Saatler ve trenler, telgraf ve sömürgeleşme yarışı… On dokuzuncu yüzyıl sonundaki bu meydan okuyuşlar, muazzam bir kuramsal buluş olan görelilik için gerçek dünyada gerekli zemini oluşturmuştu. Bu günlerde, modern bilimin temellerini atan iki dev şahsiyet, adım adım cevaba yaklaşmakla meşguldüler: Telgraf ağlarını kullanarak zamanın ölçümü ve tren istasyonlarındaki saatlerin ayarlanması üzerine deneyler yapan ve henüz pek tanınmayan genç Alman fizikçi Albert Einstein ve kıtalararası zaman koordinatlarının haritasını çıkaran Fransız Boylam Dairesinin başkanı, ünlü matematikçi Henri Poincare…
Harvard Üniversitesinin saygın bilim tarihçilerinden biri olan Peter Galison, nadir fotoğrafları, unutulmuş patentleri ve keşfedilmemiş arşivleri araştırıp bir araya topluyor ve zaman imparatorluğunu ele geçirecek bir kurama doğru ilerleyen bu sessiz yarıştaki iki bilim adamının büyüleyici hikâyesini anlatıyor.
“Yirminci yüzyıl bilimi gerçekten de böyle başladı, sadece soyut bir şey olarak değil makinelerin içinde; sadece Einstein'ın beyninde değil kömür madenlerinde ve demiryolu istasyonlarında... Peter Galison'un yazdıkları gerçekten de ilgi çekici, özgün ve bu çalışma, bilim tarihine ilgi duyan herkesin kütüphanesinde yerini almalı. ”

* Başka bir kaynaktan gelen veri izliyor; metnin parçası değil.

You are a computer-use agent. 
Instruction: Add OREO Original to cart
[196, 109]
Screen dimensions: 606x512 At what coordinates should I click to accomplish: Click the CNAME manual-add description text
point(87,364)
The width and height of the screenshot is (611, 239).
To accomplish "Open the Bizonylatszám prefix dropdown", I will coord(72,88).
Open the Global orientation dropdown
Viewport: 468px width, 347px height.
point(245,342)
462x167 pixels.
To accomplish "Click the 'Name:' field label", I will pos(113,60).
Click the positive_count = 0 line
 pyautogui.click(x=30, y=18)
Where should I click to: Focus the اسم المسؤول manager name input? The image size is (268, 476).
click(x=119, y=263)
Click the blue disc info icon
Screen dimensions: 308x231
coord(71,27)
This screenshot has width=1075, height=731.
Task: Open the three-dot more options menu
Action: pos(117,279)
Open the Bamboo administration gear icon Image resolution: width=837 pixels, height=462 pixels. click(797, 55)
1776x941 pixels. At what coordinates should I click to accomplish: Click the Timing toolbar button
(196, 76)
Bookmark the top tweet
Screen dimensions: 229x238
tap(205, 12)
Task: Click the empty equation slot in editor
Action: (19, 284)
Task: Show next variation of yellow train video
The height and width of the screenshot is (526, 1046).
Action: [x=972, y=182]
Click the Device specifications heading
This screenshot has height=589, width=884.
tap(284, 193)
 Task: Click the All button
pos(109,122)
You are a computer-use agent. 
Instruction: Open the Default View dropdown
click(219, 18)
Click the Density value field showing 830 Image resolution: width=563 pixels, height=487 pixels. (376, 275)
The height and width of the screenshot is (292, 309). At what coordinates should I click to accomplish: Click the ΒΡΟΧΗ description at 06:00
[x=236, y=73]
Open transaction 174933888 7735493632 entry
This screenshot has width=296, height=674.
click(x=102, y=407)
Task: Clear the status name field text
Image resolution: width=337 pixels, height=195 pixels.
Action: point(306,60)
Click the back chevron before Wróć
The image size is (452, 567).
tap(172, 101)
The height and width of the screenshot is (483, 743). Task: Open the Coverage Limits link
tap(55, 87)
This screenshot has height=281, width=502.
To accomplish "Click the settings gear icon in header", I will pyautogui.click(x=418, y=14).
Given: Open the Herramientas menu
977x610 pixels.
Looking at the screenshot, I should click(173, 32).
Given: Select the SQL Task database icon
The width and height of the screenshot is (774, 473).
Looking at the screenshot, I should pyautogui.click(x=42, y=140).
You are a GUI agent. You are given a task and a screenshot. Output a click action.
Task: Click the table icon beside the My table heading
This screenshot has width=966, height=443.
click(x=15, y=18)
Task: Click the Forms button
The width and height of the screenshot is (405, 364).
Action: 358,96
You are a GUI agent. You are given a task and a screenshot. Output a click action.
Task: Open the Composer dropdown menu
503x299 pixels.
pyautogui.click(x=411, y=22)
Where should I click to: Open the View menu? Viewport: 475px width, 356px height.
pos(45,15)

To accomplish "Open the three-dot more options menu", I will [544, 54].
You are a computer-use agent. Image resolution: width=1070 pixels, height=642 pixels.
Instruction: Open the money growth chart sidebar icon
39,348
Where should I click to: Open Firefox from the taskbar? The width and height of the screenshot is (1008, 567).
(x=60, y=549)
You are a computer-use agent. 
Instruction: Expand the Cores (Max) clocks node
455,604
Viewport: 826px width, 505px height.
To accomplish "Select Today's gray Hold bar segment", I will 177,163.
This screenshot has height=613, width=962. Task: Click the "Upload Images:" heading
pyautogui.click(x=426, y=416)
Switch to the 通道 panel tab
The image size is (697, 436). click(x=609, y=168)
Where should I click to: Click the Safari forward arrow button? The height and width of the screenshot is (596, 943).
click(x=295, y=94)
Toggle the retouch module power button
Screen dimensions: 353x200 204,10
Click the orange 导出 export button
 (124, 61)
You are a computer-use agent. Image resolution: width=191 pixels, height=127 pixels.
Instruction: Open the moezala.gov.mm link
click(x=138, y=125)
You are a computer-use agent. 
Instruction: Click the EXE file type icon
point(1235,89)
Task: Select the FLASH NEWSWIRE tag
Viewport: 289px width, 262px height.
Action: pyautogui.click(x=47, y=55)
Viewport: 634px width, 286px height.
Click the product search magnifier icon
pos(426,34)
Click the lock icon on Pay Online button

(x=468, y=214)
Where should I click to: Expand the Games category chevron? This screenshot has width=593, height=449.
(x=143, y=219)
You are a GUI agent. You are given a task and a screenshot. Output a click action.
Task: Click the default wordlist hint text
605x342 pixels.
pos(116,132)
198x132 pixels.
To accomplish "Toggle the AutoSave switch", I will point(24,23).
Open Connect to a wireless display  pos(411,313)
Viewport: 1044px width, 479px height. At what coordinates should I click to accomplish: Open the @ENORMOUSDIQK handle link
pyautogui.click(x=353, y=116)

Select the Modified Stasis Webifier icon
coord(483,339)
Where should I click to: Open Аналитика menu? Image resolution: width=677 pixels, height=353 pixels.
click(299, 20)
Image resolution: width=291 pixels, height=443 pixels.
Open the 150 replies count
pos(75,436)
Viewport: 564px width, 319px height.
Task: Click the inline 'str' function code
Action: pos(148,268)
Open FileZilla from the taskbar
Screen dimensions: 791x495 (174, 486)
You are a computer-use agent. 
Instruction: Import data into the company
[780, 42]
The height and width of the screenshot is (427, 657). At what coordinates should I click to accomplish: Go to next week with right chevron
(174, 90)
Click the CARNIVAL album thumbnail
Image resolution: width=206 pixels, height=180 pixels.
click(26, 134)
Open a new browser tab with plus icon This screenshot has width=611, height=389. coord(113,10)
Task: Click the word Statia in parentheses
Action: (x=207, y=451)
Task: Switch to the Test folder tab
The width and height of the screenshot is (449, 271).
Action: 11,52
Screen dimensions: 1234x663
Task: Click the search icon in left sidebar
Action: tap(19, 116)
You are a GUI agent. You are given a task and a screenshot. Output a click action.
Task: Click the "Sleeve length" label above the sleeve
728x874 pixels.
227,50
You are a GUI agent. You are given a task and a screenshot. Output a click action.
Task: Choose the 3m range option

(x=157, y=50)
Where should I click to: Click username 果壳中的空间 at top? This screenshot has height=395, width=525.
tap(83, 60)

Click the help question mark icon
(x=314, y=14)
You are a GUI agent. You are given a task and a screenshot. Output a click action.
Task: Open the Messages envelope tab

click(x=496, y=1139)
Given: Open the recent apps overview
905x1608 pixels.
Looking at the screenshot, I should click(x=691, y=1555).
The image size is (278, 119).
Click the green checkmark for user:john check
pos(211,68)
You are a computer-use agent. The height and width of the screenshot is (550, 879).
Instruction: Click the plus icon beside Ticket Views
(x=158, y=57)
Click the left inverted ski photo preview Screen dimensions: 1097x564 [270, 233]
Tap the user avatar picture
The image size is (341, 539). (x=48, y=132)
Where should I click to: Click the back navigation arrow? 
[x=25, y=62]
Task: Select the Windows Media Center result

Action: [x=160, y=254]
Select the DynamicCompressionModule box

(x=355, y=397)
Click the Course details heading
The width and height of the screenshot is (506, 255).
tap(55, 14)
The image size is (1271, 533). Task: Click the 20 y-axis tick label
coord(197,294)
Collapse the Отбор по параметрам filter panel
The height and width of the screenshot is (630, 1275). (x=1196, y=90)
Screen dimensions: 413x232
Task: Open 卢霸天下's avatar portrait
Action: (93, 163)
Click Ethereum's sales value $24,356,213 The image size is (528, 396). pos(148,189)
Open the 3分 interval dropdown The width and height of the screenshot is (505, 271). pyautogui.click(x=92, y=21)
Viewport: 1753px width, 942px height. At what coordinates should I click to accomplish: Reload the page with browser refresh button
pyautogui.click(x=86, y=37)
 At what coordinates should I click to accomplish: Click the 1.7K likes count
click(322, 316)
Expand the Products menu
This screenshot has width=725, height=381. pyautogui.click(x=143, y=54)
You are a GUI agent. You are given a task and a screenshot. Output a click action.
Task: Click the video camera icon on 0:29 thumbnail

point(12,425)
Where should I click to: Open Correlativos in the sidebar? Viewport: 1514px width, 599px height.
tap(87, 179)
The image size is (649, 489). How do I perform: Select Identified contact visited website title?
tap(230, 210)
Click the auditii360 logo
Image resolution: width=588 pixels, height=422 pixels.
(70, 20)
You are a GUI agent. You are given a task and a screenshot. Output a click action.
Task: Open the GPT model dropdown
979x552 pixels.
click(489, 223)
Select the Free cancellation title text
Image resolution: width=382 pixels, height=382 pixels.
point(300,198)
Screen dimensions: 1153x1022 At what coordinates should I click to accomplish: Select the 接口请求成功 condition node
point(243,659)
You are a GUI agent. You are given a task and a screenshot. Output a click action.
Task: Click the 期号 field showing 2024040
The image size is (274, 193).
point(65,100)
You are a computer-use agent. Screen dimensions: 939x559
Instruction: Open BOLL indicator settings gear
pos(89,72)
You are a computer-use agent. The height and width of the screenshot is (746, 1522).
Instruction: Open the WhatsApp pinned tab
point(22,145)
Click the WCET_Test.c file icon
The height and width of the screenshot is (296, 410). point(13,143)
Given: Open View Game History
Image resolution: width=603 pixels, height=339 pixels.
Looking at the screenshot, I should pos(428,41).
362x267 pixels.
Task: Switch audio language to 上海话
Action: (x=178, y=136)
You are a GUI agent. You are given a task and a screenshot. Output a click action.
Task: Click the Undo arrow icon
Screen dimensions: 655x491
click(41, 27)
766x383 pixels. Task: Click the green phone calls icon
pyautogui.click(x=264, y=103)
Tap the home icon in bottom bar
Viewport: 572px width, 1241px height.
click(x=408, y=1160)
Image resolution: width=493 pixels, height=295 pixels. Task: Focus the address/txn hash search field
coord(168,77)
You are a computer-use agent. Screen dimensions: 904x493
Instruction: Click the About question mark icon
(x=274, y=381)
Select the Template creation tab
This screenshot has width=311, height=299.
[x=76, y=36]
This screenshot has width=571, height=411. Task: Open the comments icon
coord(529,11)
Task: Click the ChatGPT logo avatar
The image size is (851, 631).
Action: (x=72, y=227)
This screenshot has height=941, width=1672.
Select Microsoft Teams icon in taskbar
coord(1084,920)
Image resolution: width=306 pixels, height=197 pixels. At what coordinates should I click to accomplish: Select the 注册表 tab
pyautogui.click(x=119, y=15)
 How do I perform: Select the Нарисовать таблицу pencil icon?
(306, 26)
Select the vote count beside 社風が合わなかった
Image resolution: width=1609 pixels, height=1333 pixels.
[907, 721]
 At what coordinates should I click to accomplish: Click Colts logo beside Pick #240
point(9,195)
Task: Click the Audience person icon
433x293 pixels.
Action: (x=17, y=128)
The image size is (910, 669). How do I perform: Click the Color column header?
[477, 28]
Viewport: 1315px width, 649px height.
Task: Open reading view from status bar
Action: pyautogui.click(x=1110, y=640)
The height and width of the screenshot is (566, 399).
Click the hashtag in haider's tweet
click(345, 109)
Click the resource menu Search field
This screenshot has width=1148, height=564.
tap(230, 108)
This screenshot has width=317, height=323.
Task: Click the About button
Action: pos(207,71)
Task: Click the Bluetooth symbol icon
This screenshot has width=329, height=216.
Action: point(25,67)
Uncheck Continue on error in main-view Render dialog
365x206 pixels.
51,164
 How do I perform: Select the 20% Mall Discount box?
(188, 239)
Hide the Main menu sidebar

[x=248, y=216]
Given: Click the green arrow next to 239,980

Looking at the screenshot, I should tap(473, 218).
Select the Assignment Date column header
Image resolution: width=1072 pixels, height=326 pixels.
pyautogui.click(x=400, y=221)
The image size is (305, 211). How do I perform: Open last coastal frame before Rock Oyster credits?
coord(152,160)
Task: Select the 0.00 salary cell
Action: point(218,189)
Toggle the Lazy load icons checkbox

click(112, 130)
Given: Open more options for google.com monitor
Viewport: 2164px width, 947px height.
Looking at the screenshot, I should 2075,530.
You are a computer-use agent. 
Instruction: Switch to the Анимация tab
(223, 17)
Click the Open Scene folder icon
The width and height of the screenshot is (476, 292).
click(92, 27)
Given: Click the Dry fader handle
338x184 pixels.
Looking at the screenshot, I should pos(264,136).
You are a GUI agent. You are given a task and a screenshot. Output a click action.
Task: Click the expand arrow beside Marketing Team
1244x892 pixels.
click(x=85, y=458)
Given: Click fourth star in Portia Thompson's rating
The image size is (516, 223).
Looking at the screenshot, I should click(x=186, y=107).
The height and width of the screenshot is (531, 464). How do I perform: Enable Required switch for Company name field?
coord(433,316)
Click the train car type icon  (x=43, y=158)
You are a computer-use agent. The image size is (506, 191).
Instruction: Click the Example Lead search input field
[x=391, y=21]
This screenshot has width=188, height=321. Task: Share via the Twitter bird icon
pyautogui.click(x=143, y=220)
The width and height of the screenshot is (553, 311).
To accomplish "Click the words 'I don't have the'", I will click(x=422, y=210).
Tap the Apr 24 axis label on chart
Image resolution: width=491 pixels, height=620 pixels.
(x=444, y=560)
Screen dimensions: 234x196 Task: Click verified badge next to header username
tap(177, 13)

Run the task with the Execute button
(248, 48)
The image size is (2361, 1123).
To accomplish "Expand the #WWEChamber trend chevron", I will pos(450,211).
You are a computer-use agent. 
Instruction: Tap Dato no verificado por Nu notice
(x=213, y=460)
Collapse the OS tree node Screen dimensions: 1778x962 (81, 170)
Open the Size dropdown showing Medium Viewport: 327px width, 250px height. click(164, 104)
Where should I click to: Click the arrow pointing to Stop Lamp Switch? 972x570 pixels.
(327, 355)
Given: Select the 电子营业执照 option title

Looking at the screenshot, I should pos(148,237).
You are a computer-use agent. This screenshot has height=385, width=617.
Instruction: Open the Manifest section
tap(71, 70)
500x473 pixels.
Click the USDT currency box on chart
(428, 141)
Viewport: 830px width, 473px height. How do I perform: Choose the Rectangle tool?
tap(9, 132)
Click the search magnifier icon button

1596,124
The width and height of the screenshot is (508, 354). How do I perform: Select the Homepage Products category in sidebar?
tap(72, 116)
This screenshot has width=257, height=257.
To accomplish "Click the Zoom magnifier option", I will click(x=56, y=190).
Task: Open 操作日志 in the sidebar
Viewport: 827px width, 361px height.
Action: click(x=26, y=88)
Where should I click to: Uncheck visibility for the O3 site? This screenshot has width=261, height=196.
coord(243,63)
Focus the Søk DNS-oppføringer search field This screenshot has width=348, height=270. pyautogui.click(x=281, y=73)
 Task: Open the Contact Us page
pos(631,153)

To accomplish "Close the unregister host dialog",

- Kargaşa'nın yazarı James Gleick
“Peter Galison, zaman anlayışımızda yirminci yüzyılın başında meydana gelen köklü değişimi ustaca ve heyecan verici bir tarzda anlatıyor. Galison, Einstein ve Poincaré'yi, uzaktaki saatlerin ayarlanması sorununun hem yeni fizikte hem de yeni teknolojide çok önemli bir rol oynadığı yere; fizik, felsefe ve teknolojinin kesiştiği noktaya yerleştiriyor.”